When working with the Volt Dashboard (e.g., managing Storage items for a given user) I often run into the situation, that the Dashboard no longer responds - I have to explicitly sign out, sign in and navigate to the previous form - which is really annoying.
The browser console gives me the following error messages:
Error encountered:
Uncaught TypeError: Cannot read property 'dataAdapter' of undefined
Url: https://dashboard.voltcloud.io/code.js
Line: 631
Column: 30
code.js:631 Uncaught TypeError: Cannot read property 'dataAdapter' of undefined
at displayStorageItems (code.js:631)
at getAllItemsCallback (code.js:622)
at XMLHttpRequest.<anonymous> (volt.js:294)
hfunc.js:3493 Uncaught TypeError: $.i18n is not a function
at Object.NSB._parseButtons (hfunc.js:3493)
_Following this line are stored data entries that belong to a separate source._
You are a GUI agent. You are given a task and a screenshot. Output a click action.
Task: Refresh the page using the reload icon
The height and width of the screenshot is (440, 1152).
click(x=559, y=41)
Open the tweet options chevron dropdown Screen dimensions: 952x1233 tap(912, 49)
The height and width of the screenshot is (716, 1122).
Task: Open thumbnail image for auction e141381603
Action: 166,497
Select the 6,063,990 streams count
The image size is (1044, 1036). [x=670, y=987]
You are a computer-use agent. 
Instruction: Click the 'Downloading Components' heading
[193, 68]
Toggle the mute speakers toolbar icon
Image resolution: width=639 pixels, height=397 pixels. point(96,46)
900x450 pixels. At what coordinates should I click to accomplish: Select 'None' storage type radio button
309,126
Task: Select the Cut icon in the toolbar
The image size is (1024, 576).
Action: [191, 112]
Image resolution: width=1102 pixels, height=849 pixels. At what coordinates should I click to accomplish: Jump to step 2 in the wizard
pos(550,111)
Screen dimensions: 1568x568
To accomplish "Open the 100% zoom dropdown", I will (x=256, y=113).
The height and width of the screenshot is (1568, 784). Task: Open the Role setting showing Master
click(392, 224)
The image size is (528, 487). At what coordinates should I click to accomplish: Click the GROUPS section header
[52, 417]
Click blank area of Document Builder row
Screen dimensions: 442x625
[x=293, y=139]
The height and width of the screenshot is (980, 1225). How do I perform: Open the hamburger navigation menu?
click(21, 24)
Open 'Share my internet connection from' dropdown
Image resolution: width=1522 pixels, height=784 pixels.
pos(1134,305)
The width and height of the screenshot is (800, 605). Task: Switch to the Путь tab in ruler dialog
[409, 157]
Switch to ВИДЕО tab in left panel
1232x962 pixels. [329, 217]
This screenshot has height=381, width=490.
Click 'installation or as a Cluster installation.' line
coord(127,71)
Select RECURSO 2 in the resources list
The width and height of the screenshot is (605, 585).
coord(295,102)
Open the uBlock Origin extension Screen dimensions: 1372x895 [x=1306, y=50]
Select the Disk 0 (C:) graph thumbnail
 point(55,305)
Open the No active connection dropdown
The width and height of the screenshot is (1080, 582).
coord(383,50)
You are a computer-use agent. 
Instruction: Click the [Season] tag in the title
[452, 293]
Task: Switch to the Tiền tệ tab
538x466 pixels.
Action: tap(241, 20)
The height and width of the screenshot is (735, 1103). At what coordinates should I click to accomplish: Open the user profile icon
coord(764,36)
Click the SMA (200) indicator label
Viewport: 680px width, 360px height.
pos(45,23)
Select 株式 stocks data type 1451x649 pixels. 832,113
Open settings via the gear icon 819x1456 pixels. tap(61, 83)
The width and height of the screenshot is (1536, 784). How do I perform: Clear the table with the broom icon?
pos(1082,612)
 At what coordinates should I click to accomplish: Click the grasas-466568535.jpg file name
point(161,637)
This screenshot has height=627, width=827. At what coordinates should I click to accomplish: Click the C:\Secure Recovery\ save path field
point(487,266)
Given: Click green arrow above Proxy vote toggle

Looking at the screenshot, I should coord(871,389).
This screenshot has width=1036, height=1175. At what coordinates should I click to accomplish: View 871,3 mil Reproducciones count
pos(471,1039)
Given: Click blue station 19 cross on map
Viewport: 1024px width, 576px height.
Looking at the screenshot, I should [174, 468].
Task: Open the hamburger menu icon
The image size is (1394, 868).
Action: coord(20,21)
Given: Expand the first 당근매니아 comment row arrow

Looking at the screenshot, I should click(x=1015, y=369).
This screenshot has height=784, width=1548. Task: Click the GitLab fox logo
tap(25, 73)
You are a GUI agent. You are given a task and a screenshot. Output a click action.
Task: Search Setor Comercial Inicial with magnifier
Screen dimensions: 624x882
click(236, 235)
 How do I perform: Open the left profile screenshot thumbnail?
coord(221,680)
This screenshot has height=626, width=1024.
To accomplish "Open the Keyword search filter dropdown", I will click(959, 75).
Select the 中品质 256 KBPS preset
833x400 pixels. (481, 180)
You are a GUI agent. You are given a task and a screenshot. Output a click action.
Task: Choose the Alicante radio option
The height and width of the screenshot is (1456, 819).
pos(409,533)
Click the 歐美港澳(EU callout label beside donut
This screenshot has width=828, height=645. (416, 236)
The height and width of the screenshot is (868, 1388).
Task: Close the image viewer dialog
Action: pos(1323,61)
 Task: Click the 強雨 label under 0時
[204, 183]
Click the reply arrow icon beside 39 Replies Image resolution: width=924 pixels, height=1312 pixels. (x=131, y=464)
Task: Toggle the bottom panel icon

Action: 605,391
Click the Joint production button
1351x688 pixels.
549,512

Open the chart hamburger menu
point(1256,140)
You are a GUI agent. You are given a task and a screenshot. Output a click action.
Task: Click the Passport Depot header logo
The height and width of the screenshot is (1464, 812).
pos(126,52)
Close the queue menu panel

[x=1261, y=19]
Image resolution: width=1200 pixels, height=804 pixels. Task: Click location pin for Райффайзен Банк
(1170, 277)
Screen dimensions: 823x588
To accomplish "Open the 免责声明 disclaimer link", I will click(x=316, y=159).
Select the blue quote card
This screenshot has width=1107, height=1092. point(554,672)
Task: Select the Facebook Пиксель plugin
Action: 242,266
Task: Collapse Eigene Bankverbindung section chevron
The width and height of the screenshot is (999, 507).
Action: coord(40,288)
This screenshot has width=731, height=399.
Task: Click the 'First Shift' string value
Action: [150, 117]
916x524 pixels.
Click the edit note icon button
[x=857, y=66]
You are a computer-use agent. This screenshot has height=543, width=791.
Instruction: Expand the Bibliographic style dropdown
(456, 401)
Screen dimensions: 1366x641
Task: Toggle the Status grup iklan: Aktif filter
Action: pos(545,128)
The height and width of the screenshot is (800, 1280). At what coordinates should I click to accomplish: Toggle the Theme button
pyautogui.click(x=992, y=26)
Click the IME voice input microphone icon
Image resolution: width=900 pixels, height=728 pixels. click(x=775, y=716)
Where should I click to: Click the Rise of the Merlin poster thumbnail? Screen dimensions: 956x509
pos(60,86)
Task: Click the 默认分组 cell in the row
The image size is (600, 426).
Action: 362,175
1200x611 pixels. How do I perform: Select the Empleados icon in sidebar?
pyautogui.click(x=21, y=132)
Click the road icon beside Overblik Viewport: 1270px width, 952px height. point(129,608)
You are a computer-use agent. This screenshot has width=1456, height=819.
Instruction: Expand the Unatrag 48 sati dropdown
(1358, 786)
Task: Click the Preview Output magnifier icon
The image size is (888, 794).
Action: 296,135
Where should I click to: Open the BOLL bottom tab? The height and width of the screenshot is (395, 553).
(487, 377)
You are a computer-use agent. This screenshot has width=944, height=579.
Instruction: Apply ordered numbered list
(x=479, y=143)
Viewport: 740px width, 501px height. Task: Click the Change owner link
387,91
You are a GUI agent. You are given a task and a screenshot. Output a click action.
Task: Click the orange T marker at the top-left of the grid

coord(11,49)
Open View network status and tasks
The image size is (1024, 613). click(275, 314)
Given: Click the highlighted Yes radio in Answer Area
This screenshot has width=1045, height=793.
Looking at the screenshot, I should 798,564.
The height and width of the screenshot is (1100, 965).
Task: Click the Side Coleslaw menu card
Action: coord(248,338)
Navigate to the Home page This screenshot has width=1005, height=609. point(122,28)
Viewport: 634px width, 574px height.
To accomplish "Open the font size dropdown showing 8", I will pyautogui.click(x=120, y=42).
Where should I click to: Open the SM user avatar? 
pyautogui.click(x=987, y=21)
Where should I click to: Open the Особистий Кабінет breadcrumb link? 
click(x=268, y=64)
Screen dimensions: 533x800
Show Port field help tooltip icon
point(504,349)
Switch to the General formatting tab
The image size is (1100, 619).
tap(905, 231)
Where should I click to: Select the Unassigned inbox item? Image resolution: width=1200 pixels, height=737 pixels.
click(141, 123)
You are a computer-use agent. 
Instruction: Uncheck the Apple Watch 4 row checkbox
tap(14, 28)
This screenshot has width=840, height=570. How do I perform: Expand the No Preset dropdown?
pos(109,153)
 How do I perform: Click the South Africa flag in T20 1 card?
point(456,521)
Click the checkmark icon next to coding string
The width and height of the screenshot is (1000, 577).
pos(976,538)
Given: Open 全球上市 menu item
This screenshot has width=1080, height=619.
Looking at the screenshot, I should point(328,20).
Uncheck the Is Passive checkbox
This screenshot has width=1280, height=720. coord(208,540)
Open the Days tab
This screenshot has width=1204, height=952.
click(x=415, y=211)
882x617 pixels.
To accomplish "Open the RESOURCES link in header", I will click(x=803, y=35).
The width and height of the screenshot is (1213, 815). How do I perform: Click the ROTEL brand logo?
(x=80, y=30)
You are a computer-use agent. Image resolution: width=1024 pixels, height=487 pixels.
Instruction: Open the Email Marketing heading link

at Object.NSB.MsgBox (hfunc.js:3343)
at window.onerror (hfunc.js:4031)
Well, after clearing the browser console and following the above recipe, I indeed saw more messages, but…
what really surprises me is that many of these messages sound as if the dashboard would INTERPRET THE CONTENTS of the key value pairs (which, in my current case, contain some HTML)
I double-checked that: many console messages turn up when opening the list of key value items - and they are definitely related to the contents of these values
Did you forget to encode them in order to become HTML safe?
Does your first problem happen only if you do “Users” then “Storage”?
Or does it happen when you go directly to “Storage” and access the application storage?
HTML in the data field problem: The Dashboard probably shouldn’t prevent HTML strings from being entered into fields. Yes, in this case, it does have a bad result.
However, I can see use cases where people might want to store HTML strings as values. Since the Dashboard will only be operated by an Admin, I think we can rule out this being done maliciously.
Indeed, Volt must not touch strings stored as the values of keys - or the key-value storage becomes useless.
But HTML in <input type="text"> or <textarea> never causes problems - and for the purpose of displaying, the text to be shown can simply be encoded in an HTML-safe way…
Perhaps, I did not point it out properly: the (HTML) values were written by a program, not entered manually via Dashboard - the latter was only opened to inspect the existing keys and manually delete obsolete ones.
Thus…it’s not only a matter of an admin entering malicious values (as mentioned above, there should not be any malicious values) but a general one. Or, if you want it so: of a user(!) entering malicious values into an app which then stores that in ServerStorage - and, whenever the admin opens his/her Dashboard, that does not work properly because of those values…
I just recognized, that the bug has not yet been fixed!
Please, be aware, that you have a severe security problem here: it’s quite simple for a user to make the dashboard for the administrator completely unusable - even if he/she does not want it so…(not talking about real hackers)
On the other side, it’s almost trivial to fix that bug!